A comunidade da Vila Autódromo hoje é um símbolo e uma referência no país, de uma luta genuinamente democrática e social que dá um verdadeiro exemplo de cidadania por envolver tantas pessoas, movimentos e instituições; trazendo a mídia de todos os cantos do Brasil e do mundo interessados em divulgar uma luta abusiva, desleal e covarde por parte do poder público. Na realidade sabemos que o que nos ameaça de verdade não é as Olimpíadas de 2016, como também não foi a Copa do Mundo de 2014 e nem o Pan de 2007 onde sofremos investidas violentas do Sr. prefeito Cesar Maia, mais sim, a troca de favores entre poder público e as empreiteiras que financiam suas campanhas milionárias e que querem desesperadamente aqueles metros quadrados de terra para construírem seus condomínios de luxo. Os mega eventos são na realidade apenas um motivo, um pretexto para o poder público e empreiteiras atingirem seus objetivos particulares.

Não temos culpa se o progresso nos alcançou e o poder público ficou assistindo de “braços cruzados” procrastinando a responsabilidade da urbanização da comunidade, tornando com o passar dos anos um contraste: Comunidade versos o poder imobiliário ao redor. Não podemos pagar com nossos lares e com as nossas histórias de vida por não sermos bem vistos “esteticamente” aos olhos empresariais e está desvalorizando seus imóveis nas proximidades da comunidade, por um evento que embora seja honroso, só irá durar 17 dias (Olimpíadas de 2016) ou por “caprichos” e objetivos particulares da prefeitura e empreiteiras. Não podemos ser um joguete nas mãos do poder público e dos empresários, todas as vezes que eles assim decidirem, estamos falando de pessoas, seres humanos, que envolve: sentimentos, caráter, dignidade, respeito as leis, respeito ao próximo e histórias de vida, que na opinião dos que não cederam as pressões do poder público e continuam lutando pelos seus direitos, toda essa vivência não tem preço como muitos acham que tem. Queremos agradecer a Vossa Excelência de nos conceder a oportunidade de manifestar nossa indignação e esclarecer resumidamente nossa agonia e sofrimento que tem perdurado ao longo dessas décadas, essa oportunidade de contar parte da nossa história, nos mostra que ainda podemos acreditar na democracia do nosso país.
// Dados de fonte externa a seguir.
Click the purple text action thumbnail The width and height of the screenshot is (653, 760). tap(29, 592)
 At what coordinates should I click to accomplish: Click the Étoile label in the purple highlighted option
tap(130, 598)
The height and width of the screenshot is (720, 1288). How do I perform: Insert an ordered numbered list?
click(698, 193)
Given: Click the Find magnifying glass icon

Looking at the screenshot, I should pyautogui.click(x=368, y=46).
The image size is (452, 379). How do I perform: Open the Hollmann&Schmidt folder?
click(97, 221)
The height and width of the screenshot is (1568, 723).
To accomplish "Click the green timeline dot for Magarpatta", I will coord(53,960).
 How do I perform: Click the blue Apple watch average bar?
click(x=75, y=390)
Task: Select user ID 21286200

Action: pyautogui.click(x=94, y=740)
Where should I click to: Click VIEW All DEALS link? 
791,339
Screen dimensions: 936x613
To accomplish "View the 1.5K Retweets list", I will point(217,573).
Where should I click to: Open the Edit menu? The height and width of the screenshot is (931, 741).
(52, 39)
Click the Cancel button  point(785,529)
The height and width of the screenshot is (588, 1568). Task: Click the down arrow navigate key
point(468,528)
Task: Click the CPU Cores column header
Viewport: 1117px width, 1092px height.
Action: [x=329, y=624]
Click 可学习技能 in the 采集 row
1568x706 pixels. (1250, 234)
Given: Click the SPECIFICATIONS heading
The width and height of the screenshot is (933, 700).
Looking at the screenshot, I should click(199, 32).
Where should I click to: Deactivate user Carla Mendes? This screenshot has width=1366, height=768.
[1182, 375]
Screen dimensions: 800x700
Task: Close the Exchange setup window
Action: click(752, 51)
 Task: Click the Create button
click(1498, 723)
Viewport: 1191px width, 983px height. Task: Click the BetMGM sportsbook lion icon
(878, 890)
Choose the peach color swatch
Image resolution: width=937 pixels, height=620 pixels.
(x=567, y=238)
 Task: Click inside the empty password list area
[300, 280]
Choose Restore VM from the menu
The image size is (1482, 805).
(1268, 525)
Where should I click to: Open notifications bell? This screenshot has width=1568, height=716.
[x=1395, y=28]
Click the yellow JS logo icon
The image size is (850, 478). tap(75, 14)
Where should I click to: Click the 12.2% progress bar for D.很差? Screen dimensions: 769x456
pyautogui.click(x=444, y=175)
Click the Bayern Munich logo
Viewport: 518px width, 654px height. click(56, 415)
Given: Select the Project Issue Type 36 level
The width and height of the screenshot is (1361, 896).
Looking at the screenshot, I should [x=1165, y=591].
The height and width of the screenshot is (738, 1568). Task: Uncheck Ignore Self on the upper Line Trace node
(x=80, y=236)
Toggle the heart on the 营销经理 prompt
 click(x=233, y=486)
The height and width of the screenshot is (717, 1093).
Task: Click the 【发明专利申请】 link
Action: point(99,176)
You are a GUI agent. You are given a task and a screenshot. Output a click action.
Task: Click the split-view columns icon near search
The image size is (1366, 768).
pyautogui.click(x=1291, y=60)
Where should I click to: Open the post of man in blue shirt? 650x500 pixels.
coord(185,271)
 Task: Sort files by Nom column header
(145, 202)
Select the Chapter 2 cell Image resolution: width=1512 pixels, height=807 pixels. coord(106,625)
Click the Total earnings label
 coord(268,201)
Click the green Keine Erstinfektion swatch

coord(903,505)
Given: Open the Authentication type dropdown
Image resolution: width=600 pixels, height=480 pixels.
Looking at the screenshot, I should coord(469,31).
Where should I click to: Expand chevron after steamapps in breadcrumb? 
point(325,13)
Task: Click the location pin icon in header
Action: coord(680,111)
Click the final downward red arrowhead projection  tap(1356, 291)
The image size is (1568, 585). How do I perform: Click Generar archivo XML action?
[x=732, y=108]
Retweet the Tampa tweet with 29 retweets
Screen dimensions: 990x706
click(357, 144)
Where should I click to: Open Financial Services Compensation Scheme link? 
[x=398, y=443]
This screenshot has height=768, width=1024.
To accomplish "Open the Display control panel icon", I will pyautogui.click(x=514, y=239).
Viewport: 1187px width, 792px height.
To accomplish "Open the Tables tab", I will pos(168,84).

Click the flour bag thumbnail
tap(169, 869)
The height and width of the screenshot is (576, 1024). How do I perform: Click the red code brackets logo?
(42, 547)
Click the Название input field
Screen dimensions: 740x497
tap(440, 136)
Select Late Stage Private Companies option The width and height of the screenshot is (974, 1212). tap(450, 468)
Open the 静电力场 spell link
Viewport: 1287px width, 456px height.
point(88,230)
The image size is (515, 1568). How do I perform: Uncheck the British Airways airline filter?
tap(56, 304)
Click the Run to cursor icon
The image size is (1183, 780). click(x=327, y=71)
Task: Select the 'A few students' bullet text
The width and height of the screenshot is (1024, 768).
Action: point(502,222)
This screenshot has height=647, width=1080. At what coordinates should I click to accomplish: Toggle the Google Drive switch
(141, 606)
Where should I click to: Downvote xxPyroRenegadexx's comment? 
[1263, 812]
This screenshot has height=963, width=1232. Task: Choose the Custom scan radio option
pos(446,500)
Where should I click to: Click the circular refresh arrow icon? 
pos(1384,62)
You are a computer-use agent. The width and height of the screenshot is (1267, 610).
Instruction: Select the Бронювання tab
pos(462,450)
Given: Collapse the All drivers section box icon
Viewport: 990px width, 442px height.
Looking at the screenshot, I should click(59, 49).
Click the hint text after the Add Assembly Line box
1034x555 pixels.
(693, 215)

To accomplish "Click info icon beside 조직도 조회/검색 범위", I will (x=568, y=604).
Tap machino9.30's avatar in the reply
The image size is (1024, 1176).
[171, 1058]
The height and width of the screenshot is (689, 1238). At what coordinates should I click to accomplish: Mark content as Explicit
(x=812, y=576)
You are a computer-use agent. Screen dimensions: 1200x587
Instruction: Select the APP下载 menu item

Sabendo que não é vossa excelência que vai julgar sozinho o processo da comunidade da vila autódromo, porém sabendo que na condição de juiz relator, pedimos encarecidamente que vossa excelência ao levar o resumos dessa reunião para o outros dois desembargadores juízes que irão junto com vossa excelência julgar o nosso caso, que vossa excelência leve em consideração nossas histórias de vidas com família na quarta geração.